TASK DIRECTIONS:
Only the lines that include "computer" should be copied from the data below.

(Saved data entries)
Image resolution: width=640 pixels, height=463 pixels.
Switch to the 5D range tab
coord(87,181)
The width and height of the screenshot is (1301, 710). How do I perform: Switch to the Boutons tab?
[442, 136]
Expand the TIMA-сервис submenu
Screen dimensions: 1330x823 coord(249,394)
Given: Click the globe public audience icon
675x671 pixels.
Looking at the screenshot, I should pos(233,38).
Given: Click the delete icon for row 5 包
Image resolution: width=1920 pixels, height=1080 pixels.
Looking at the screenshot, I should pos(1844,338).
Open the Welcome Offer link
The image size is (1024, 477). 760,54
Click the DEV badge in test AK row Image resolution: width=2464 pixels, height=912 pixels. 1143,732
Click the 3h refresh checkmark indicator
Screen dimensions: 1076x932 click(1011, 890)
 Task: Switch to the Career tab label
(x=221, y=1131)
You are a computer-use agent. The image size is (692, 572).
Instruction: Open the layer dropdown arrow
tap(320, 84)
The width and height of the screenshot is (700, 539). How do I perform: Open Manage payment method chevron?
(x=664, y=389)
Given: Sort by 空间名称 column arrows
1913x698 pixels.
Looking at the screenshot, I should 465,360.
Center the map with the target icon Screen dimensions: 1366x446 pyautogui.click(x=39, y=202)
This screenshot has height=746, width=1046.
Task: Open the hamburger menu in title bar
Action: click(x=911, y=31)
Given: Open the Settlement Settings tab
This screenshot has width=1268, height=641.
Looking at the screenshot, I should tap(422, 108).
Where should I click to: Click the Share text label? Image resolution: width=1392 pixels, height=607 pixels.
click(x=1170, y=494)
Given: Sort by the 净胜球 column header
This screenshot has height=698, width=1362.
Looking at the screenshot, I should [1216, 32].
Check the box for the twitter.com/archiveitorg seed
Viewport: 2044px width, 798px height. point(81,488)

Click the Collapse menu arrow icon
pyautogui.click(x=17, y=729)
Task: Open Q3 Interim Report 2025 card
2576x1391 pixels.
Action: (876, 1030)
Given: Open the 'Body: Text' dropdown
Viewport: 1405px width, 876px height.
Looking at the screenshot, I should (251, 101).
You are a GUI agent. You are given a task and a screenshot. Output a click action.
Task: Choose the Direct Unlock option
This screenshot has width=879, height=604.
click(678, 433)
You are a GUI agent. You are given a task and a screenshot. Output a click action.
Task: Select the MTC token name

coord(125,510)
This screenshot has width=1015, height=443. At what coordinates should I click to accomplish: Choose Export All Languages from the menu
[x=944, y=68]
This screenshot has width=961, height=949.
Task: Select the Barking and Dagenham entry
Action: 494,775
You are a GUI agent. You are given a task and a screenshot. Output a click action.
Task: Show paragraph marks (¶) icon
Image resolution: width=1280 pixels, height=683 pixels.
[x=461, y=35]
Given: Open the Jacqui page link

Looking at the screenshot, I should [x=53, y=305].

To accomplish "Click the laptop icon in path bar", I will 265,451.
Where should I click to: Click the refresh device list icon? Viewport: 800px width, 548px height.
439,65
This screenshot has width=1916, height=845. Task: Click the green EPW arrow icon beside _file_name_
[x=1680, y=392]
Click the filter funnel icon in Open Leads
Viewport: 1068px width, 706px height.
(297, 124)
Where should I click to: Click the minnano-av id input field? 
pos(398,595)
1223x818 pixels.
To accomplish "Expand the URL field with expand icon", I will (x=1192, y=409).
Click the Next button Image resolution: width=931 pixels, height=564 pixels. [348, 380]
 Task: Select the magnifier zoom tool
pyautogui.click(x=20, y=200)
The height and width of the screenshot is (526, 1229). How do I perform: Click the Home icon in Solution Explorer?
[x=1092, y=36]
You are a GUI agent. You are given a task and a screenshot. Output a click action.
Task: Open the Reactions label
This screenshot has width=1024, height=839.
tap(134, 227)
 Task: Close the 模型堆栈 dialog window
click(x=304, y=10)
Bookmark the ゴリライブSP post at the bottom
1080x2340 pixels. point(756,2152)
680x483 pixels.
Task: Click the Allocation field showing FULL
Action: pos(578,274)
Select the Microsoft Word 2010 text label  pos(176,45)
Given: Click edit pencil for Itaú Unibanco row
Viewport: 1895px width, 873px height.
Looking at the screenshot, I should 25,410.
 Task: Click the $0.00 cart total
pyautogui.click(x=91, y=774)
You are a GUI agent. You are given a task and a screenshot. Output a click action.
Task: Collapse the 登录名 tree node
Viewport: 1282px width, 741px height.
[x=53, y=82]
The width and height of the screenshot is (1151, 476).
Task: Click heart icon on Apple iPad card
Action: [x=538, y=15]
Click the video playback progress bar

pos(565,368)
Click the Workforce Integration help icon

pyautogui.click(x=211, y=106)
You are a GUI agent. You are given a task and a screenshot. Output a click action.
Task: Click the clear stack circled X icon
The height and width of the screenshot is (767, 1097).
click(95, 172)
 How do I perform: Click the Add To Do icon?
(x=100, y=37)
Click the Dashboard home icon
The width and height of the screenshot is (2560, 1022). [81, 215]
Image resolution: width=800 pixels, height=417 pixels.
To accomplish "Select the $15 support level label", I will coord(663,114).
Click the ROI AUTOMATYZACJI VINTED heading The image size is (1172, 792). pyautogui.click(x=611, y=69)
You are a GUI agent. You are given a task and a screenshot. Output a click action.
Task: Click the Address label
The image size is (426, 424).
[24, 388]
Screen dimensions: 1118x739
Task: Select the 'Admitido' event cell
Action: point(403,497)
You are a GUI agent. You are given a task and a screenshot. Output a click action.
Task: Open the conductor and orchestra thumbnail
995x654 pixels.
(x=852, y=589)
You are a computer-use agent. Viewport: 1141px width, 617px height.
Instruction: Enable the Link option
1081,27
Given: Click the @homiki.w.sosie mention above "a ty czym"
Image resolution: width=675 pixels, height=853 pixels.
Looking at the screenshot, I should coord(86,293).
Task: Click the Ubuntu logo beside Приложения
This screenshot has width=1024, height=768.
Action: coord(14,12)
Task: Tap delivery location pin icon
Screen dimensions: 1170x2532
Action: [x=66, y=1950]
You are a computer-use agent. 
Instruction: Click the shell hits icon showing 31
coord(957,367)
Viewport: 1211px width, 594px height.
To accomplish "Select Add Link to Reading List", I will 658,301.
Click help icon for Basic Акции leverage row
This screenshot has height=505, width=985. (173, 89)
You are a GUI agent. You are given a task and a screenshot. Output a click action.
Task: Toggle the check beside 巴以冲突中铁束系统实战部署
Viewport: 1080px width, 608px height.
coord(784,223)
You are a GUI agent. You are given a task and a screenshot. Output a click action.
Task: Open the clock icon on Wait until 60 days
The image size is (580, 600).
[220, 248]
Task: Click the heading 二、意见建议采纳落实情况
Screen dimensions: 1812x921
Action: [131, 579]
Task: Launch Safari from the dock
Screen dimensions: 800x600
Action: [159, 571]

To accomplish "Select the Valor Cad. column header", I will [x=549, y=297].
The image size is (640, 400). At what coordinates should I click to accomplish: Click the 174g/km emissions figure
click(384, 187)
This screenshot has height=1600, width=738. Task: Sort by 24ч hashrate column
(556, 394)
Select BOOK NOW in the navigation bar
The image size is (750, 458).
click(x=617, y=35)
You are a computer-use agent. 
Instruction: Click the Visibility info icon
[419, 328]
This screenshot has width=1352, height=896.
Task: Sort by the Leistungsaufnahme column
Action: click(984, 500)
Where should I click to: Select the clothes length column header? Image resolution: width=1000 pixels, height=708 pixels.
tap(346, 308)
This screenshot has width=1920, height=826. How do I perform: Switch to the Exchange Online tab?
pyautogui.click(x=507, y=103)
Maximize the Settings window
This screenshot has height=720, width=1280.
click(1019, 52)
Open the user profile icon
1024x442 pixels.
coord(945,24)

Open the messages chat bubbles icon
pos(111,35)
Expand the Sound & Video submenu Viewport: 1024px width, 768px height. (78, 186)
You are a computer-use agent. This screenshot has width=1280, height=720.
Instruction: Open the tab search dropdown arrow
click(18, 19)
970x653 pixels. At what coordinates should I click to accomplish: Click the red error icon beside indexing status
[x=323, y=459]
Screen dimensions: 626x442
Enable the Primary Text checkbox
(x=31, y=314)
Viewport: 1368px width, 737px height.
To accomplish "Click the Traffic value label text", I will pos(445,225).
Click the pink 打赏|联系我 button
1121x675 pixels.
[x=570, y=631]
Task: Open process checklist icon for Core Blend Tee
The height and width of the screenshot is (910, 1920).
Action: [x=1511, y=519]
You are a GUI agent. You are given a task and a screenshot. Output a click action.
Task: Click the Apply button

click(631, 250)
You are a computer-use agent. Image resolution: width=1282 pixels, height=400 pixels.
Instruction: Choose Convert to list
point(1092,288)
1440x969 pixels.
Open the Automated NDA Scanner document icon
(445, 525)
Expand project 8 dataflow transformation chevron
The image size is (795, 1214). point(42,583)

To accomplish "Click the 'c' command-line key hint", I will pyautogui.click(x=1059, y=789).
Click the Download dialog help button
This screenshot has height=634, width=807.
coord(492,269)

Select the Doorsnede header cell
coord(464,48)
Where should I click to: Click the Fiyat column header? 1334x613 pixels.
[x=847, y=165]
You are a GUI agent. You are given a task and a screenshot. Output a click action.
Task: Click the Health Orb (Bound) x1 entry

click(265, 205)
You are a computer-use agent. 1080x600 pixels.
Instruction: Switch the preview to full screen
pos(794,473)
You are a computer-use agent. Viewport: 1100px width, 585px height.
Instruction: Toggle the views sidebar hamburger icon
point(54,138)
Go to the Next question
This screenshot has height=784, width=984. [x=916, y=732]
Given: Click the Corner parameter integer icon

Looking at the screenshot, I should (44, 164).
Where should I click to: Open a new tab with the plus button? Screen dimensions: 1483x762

RESPONSE BELOW:
You are a computer-use agent. The image size is (692, 572).
You are a computer-use agent. Viewport: 1141px width, 617px height.
You are a computer-use agent. 
You are a computer-use agent. 
You are a computer-use agent. This screenshot has width=1280, height=720.
You are a computer-use agent. Image resolution: width=1282 pixels, height=400 pixels.
You are a computer-use agent. 1080x600 pixels.
You are a computer-use agent. Viewport: 1100px width, 585px height.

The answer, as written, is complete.